Lepas dari dua kewaguan itu, jujur, saya pun merupakan barisan sakit hati yang turut prihatin dengan apa yang terjadi di Palestina terlebih dengan sikap Trump, meski keprihatinan itu tidak berarti apa-apa dan mungkin tidak merubah keadaan, ketimbang mereka yang melakukan aksi nyata.

Akhirnya, dengan segala keterbatasan, hanya doa dan harapan yang bisa saya panjatkan kepada Tuhan Yang Maha Esa untuk kemanusiaan yang adil dan beradab serta kedaulatan rakyat Palestina. Namun sebelum antum memberi saya predikat adh’aful iman, setidaknya penting untuk diperhatikan oleh para akhwat dan ikhwan sekalian, bahwa dalam menyampaikan aspirasi atau rasa kepedulian kita kepada saudara seiman maupun sesama manusia, seyogyanya tunjukkan dengan sikap yang elegan. Tidak nyidat (baca: jalan pintas), seperti khilafah.

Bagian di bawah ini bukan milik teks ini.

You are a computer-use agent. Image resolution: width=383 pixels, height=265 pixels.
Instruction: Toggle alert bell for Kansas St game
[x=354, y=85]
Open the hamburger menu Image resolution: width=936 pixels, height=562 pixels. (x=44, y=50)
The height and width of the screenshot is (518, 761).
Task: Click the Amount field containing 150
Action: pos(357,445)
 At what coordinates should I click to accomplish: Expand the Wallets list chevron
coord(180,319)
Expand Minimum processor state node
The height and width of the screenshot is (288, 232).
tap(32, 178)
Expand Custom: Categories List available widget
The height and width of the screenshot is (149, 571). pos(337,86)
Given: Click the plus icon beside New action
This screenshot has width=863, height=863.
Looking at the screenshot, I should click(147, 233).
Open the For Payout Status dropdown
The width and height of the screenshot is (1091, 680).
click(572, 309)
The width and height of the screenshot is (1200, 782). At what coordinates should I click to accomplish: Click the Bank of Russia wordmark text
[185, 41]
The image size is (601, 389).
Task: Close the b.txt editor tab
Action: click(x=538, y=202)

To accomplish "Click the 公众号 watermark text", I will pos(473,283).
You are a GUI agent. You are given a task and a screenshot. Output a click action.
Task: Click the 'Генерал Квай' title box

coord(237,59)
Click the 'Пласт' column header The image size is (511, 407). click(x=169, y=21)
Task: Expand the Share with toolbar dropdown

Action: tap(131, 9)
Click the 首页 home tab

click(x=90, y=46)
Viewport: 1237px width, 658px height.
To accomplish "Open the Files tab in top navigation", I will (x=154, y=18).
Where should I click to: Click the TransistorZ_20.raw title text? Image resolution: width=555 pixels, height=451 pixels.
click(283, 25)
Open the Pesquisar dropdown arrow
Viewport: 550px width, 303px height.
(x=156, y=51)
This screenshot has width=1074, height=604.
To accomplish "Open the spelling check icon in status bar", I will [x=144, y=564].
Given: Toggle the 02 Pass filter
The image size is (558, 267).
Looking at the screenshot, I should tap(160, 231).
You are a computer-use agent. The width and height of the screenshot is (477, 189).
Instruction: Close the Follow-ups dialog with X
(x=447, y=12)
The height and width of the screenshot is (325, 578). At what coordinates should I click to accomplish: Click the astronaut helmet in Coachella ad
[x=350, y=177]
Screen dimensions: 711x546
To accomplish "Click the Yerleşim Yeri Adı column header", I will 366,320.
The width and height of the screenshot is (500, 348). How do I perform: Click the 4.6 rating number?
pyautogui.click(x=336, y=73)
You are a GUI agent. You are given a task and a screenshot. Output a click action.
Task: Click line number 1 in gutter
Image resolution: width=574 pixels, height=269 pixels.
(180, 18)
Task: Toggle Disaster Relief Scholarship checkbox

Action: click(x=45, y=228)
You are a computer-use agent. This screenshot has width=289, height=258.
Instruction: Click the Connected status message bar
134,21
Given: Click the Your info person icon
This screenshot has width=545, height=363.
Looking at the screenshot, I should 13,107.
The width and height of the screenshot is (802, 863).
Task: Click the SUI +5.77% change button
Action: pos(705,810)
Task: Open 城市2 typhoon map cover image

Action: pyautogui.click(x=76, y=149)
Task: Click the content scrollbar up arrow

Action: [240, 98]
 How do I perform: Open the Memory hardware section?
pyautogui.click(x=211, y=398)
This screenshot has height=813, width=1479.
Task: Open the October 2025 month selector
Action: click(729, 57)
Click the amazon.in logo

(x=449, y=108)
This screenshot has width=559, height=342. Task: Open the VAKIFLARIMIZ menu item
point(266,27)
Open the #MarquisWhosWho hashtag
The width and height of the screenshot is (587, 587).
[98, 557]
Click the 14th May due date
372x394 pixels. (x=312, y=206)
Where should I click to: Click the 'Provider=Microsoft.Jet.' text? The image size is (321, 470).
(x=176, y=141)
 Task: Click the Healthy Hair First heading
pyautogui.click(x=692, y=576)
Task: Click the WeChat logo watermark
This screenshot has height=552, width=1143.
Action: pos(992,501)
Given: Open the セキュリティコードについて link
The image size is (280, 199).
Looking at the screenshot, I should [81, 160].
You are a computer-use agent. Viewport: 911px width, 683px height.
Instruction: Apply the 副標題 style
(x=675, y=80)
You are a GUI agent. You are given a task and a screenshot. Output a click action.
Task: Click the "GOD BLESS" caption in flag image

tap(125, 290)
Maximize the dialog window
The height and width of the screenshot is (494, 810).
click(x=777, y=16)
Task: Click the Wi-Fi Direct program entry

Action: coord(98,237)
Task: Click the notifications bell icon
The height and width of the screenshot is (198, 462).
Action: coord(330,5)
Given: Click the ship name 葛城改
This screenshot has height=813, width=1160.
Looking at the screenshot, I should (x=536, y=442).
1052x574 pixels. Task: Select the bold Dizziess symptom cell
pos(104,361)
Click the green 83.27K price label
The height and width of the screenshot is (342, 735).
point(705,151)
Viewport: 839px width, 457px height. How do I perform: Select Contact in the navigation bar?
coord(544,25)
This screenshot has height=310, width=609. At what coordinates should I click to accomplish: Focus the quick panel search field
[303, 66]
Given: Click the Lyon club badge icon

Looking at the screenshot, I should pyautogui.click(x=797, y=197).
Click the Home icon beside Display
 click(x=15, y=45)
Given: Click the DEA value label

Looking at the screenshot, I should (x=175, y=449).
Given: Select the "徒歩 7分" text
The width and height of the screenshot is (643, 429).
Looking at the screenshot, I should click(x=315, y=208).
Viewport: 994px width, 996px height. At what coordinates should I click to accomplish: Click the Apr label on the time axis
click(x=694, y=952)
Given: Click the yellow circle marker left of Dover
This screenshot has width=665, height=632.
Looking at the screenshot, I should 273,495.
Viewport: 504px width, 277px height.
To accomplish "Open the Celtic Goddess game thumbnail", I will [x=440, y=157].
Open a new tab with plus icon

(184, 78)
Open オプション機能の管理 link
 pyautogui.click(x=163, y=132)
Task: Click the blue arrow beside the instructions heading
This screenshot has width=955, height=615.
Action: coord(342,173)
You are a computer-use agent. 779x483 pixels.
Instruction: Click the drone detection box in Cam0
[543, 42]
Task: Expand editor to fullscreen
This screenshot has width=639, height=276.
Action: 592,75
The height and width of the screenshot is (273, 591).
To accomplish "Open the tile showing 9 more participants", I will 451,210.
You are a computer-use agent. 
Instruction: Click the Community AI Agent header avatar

Khilafah tidak lantas menjadikan anda kaffah. Dan khilafah juga bukan yang dibutuhkan oleh rakyat Palestina. Toh, masyarakat Palestina terdiri beragam kelompok, bukan hanya Islam an sich. Bahkan rasa nasionalisme mereka sangat tinggi terhadap negaranya sendiri. Tanpa perlu dalil—laiknya kicauan Felix Siaw di twitter bahwa nasionalisme gak ada dalilnya.

Bagaimana kita mau membela negara Palestina jika nasionalisme terhadap negara kita sendiri saja tidak punya? Demokrasi bagian dari Indonesia dan Palestina, yang di dalamnya meniscayakan keadilan, kesetaraan dihadapan hukum, dan prinsip syuro (musyawarah) dapat terwujud. Sehingga terciptalah masyarakat yang sejahtera, adil, makmur, dan sentosa. Wallahhu a’lam.

Anwar Kurniawan, pegiat di Islami Institute yang bercita-cita sekolah ke Timur Tengah.